#### Document passage ####
Built a CVE tracking dashboard, ditched Splunk for it

Two weeks ago we got hit with that telnetd buffer overflow everyone's talking about — CVE-2026-32746. We're running like 40 boxes still on GNU telnetd for legacy reasons, and our Splunk instance didn't flag it because we weren't explicitly monitoring for it. That's on us, but here's the thing: Splunk costs us 18K a month and we're maybe using 20 percent of it. So I built a lightweight thing over a weekend. Python script that pulls CVE feeds, cross-references our asset inventory, and pushes critical matches to Slack. We're using Shodan for passive reconnaissance on what we're actually exposing, feeding that into a simple PostgreSQL database, and layering in NVD data. Took maybe 12 hours total. Cost us nothing except my time. Now we get alerts the same day a critical CVE drops instead of waiting for our Splunk team to set up correlation rules. Already caught three more things in the last week that Splunk never surfaced. I'm not saying ditch Splunk if you have it working. But if you're a 25-person team like us and mostly need CVE visibility, this approach actually works. We're keeping Splunk for compliance logging but honestly I'm rethinking the renewal in March.
💎Kiran AdeyemiB2B

9 comments

Built same thing at my last gig, monitoring fell apart in month three.

Mar 21

We hit the same wall at our company. Splunk was hemorrhaging money for log storage we didn't need. Built something similar using Wazuh + a Python script that pulls NVD feeds and cross-refs our asset inventory. Takes maybe 30 mins to deploy a new check. Cut our security tooling costs by 12K a month. The real win was catching that telnetd thing ourselves before anyone external flagged it.

Mar 21

We did almost exactly this at my last gig—built a simple Postgres + Grafana thing that cost us maybe $200/month and caught more CVEs than our $25K Splunk setup ever did. The kicker? Our Splunk was so bloated and slow that people just stopped checking it, so nobody cared when it missed stuff anyway. What'd you end up using for the backend—just querying NVD directly or are you pulling from somewhere else?

Mar 21

We did exactly this at my last gig. Here's what actually worked: 1) Osquery + Kolide for endpoint visibility, 2) Vulners API for CVE data sync, 3) Grafana dashboards pointing at Postgres backend, 4) Slack webhooks for alerts. Total cost was maybe $2K/month vs $24K on Splunk. The kicker — caught CVE-2026-32746 in day three because we were actually *checking* for it, not hoping logs magicked themselves useful. Your dashboard probably beats Splunk's dumb fire-hose approach.

Mar 21

We had almost the exact same wake-up call last year with a different CVE. Question though — what's your team size and how are you handling alerting on NEW CVEs? We built something similar using Vulners API + a scheduled Lambda, but we're only 4 people in security ops and still manually cross-referencing our inventory against vulnerability feeds twice a week. It works but it's fragile. Are you auto-detecting what's actually running on those 40 boxes, or relying on asset management data that might be stale? Also curious if you're charging this back to whoever owns the telnetd stuff — that 18K Splunk bill wasn't really for security, so I'd want visibility on who's actually paying for the legacy tech debt.
#### Dataset extract ####
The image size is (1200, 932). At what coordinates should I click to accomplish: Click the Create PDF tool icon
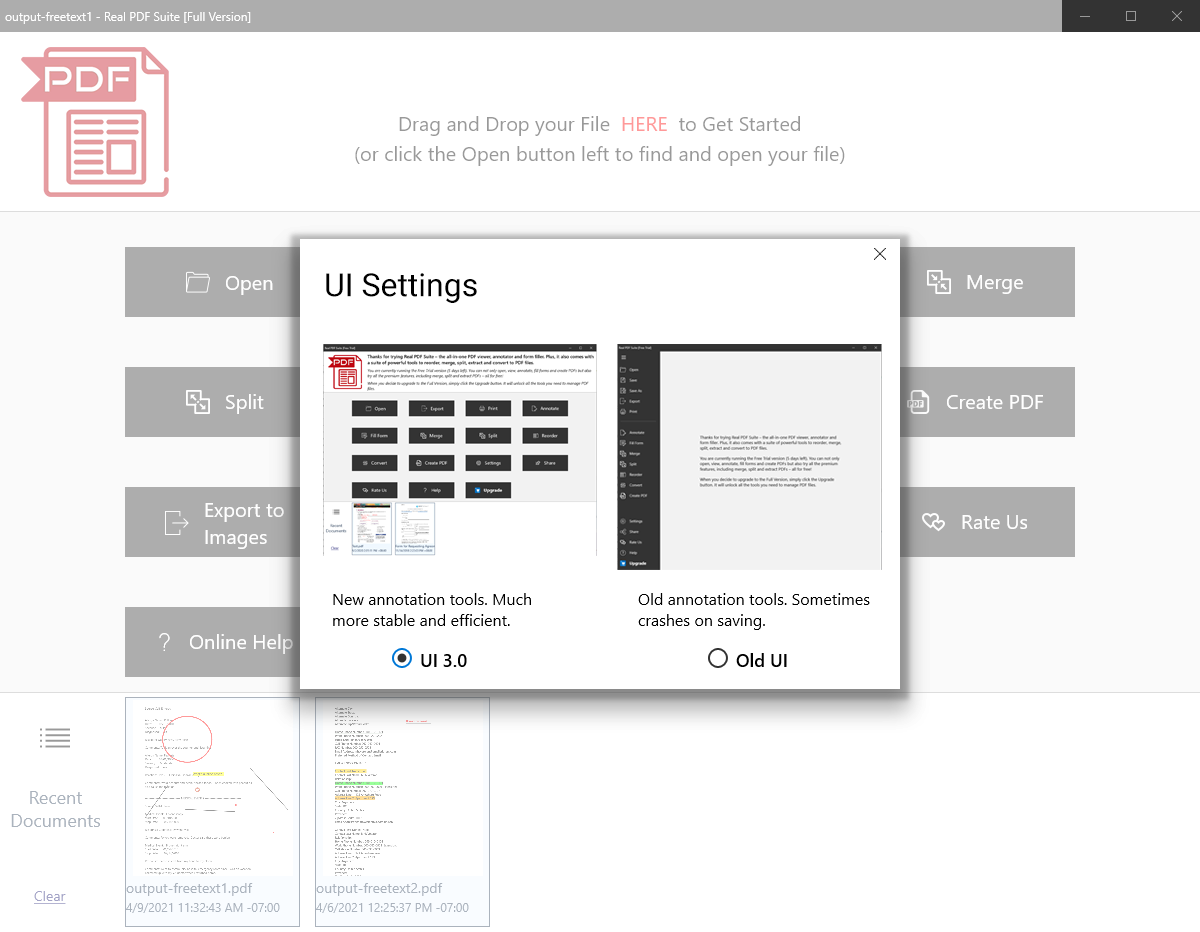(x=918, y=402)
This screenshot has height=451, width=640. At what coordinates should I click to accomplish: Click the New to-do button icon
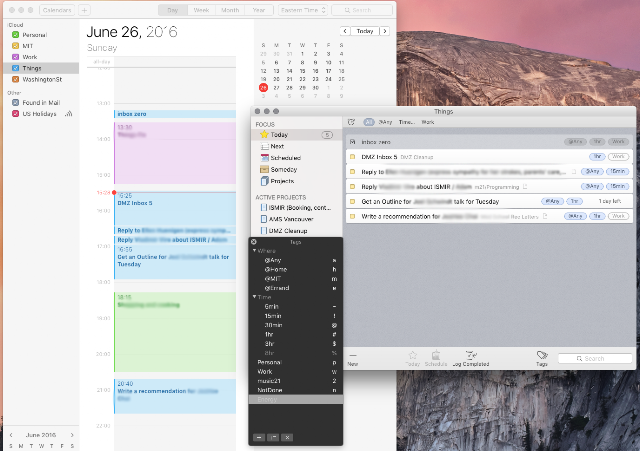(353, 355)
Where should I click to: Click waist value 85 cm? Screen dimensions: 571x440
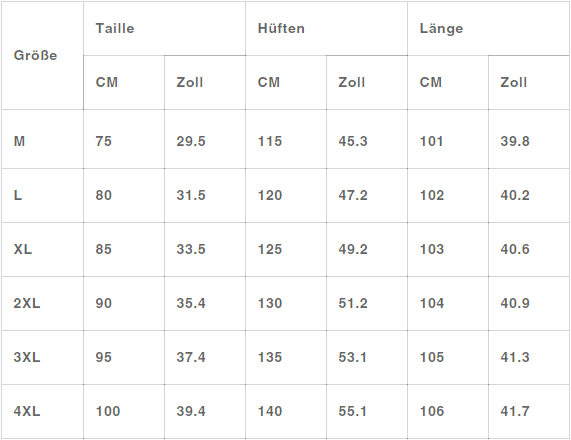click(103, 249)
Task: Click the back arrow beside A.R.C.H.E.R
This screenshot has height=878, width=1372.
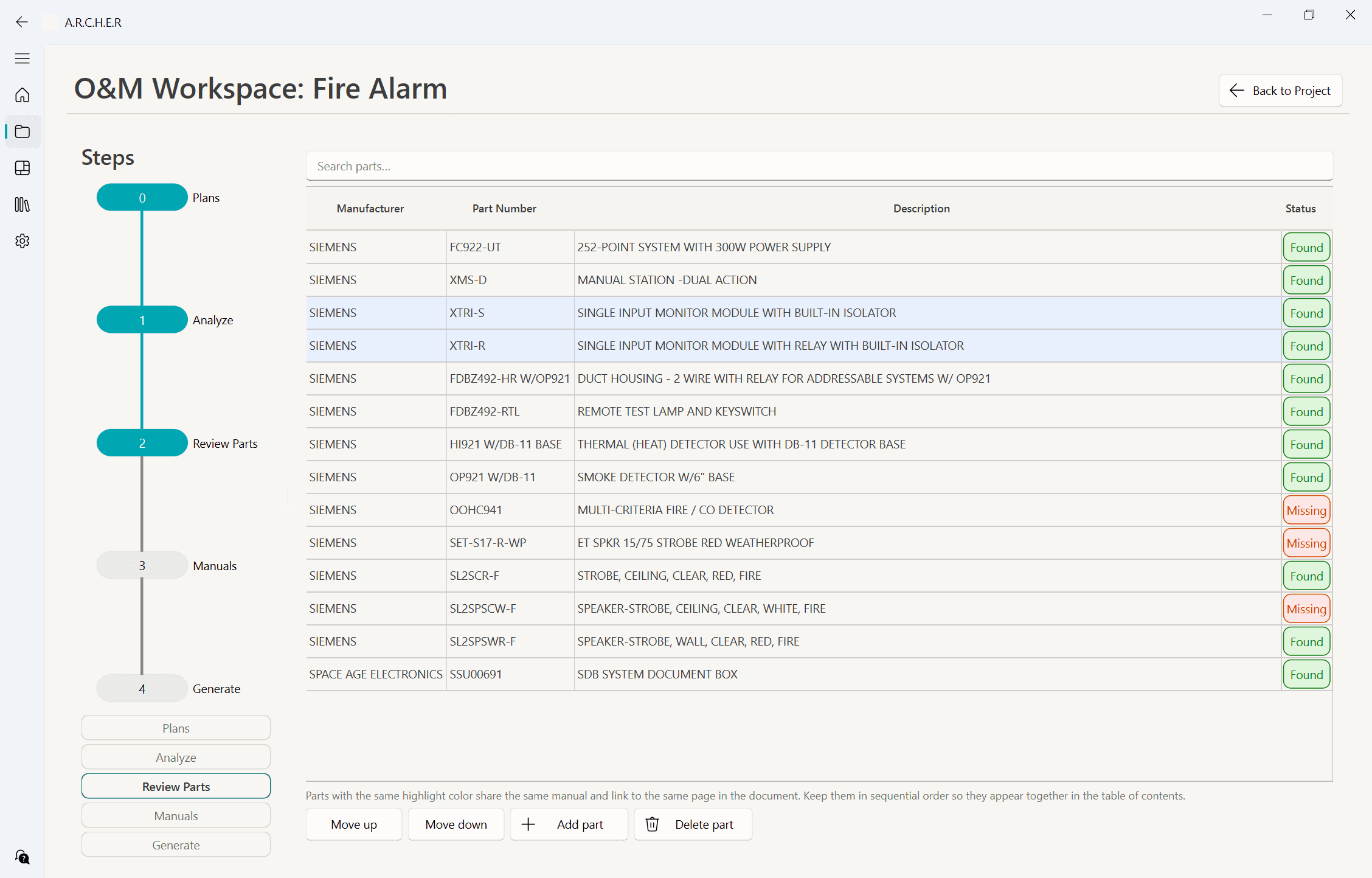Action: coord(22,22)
####
**Task requirements:**
1. In the CVE dashboard thread, list the numbered items that make up the setup in the comment beginning "We did exactly this at my last gig. Here's what actually worked".
2. Pick up the CVE dashboard thread after its final comment and carry it on.
The entries aren't needed for anything that follows.

**The responses:**
1.
1) Osquery + Kolide for endpoint visibility
2) Vulners API for CVE data sync
3) Grafana dashboards pointing at Postgres backend
4) Slack webhooks for alerts

2.
Mar 21

Been there. We were hemorrhaging 22K a month on Splunk with maybe a quarter of it actually going toward security ops. Built something similar last year using Elasticsearch + a Python script that hooks into NVD feeds and our asset inventory.

Honest talk: it works for *us*, but only because we have two senior engineers who could actually maintain it. First six months we missed stuff because the ingestion pipeline would silently break. Now we've got alerts on alerts, which sounds stupid until you realize Splunk would've caught that anyway — after charging you for the privilege.

If I were in your exact spot, I'd actually look at Wiz or JupiterOne first before reinventing the wheel. Yeah, they cost money, but Wiz specifically handles CVE matching against your actual running inventory. We're considering it ourselves because keeping custom dashboards production-ready is its own tax.

The telnetd miss you took isn't about the tool — it's about having visibility into what you're actually running. That part's on you regardless of whether you use Splunk or DIY.

Mar 21

Elasticsearch + Python is solid, but we went full ELK stack at my last gig and still needed a dedicated person babysitting index rotations—at that point we just paid for Wiz instead.

Mar 21

18K/month for 20% utilization is insane—we cut Splunk down to $3K by just consolidating to security logs.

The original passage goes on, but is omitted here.